I want to take an MCAT prep course so I don’t get behind and have someone to assist me when I am stuck with some questions. I know it’s expensive, but I think it will be really helpful to stay on my MCAT prep schedule.
My most feared subject is verbal… English is my second language and I am a slow reader (I came to the US when I was a junior in HS… I finished ESL in 3 months and took honors and AP courses by second semester of my junior year. I don’t know how I did that). I need help with how to read MCAT passage and work on the problems without getting distracted by wrong answers.
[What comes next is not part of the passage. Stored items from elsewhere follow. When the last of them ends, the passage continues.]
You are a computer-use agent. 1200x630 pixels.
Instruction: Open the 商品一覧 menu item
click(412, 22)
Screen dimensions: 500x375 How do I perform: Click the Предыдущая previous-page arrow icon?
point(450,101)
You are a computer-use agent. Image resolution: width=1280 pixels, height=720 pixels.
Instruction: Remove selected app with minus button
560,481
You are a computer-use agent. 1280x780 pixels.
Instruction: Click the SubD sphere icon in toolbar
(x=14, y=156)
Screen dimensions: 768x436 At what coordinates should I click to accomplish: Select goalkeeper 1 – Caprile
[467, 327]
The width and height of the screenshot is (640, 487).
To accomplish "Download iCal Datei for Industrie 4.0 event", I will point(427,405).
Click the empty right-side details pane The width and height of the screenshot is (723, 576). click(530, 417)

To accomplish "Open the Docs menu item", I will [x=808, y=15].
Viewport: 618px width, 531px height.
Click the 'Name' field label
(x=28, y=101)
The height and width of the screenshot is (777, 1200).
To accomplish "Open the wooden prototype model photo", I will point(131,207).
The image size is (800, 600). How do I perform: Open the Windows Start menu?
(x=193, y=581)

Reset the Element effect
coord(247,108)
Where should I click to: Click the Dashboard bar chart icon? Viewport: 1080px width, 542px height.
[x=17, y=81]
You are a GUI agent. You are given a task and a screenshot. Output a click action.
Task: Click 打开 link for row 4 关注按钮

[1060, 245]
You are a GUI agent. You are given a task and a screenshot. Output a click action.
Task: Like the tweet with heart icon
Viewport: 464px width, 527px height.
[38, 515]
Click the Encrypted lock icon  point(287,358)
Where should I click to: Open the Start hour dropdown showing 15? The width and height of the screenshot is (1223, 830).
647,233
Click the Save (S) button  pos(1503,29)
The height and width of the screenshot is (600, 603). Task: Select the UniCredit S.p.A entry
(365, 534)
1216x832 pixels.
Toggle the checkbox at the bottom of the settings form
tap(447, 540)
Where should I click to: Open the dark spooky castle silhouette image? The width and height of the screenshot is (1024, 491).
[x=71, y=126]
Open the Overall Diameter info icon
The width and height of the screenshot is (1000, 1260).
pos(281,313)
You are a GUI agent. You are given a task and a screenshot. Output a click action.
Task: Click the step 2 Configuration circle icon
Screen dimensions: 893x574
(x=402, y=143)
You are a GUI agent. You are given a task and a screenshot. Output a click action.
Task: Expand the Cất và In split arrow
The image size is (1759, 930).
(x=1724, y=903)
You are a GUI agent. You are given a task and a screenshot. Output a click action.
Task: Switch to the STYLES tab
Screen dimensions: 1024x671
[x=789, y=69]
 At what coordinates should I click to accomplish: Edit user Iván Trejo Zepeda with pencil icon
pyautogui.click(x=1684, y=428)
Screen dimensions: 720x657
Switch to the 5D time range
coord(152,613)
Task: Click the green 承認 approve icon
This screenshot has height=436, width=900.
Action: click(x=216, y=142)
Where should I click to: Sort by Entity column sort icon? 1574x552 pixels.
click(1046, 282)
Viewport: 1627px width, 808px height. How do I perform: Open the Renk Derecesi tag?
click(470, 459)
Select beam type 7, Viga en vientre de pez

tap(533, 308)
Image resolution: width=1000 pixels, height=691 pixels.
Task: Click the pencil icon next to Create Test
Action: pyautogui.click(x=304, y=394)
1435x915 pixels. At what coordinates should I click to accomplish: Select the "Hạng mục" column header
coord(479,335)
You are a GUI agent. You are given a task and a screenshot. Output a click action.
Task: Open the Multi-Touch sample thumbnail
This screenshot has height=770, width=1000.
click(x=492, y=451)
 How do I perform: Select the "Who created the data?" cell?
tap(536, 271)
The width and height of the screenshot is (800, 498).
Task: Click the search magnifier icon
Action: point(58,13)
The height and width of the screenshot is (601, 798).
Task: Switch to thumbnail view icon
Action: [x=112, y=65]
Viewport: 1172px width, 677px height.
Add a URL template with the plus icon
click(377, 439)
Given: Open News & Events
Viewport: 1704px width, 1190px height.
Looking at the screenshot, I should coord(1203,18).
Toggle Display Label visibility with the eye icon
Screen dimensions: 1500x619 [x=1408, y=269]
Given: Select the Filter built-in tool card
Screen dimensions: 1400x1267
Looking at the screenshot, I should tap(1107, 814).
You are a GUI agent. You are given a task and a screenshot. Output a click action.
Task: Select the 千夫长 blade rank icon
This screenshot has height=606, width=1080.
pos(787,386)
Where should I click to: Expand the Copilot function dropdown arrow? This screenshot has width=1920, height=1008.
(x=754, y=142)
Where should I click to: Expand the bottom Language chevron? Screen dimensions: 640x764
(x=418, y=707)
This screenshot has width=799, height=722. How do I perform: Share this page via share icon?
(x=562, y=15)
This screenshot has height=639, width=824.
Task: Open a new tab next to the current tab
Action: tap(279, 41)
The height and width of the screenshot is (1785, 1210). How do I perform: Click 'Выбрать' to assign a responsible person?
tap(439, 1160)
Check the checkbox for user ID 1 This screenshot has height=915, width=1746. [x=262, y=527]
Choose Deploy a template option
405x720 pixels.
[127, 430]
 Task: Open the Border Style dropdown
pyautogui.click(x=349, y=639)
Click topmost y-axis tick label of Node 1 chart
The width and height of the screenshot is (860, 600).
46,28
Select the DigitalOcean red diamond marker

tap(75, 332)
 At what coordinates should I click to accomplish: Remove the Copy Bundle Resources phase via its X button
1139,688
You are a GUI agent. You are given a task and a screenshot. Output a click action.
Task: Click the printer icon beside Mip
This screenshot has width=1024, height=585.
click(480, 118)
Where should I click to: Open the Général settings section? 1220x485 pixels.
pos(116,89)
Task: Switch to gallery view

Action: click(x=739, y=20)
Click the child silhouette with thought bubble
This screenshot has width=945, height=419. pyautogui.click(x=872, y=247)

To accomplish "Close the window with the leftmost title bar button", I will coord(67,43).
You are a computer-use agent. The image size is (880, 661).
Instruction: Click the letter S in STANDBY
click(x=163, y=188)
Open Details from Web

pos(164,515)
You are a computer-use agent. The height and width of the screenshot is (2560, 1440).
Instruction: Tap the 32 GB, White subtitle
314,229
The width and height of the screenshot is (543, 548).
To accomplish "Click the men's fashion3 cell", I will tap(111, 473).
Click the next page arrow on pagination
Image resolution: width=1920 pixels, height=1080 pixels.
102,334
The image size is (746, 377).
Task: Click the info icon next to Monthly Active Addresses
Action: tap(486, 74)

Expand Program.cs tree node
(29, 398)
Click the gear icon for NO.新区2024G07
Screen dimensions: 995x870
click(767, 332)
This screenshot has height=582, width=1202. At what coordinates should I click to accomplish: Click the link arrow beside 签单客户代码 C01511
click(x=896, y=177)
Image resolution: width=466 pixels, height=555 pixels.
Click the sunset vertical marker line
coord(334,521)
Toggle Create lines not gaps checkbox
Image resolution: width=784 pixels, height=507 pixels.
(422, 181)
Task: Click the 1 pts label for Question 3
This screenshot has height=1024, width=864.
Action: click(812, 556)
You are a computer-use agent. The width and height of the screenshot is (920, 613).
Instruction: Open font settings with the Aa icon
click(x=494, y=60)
I am pretty good at physical science, organic chem / bio is so-so because I am don’t like “forced” memorizing. I took pre-req already so bio part is not something I don’t know at all
Among Kaplan, Princeton Review, and Examkrackers (I am not from CA so I can’t take TBR course… ), what should I choose? and why? Please share your wisdom =D
I recommend TBR books for science. for verbal, I was also scared - I did verbal reasoning passages from exam crackers and also from pearson. I took MCAT before taking any formal English class, but I like to read a lot and this helped.
Are U from Poland? (pierogi nick name lol) I am from
south of Poland.
- DoctahPierogi Said:
My most feared subject is verbal... English is my second language and I am a slow reader (I came to the US when I was a junior in HS.. I finished ESL in 3 months and took honors and AP courses by second semester of my junior year. I don't know how I did that).
Fear of slow reading is a just a fear. If you made it thru HS like that and college your reading speed is NOT an issue. Verbal is NOT comprehension. That is assumed. It is the ability to take generally disjointed, multiple view passages; understand and synthesize them into the themes and views, and then apply those to issues not usually discussed. In other words apply the info to the questions. It is tough and most students need a course.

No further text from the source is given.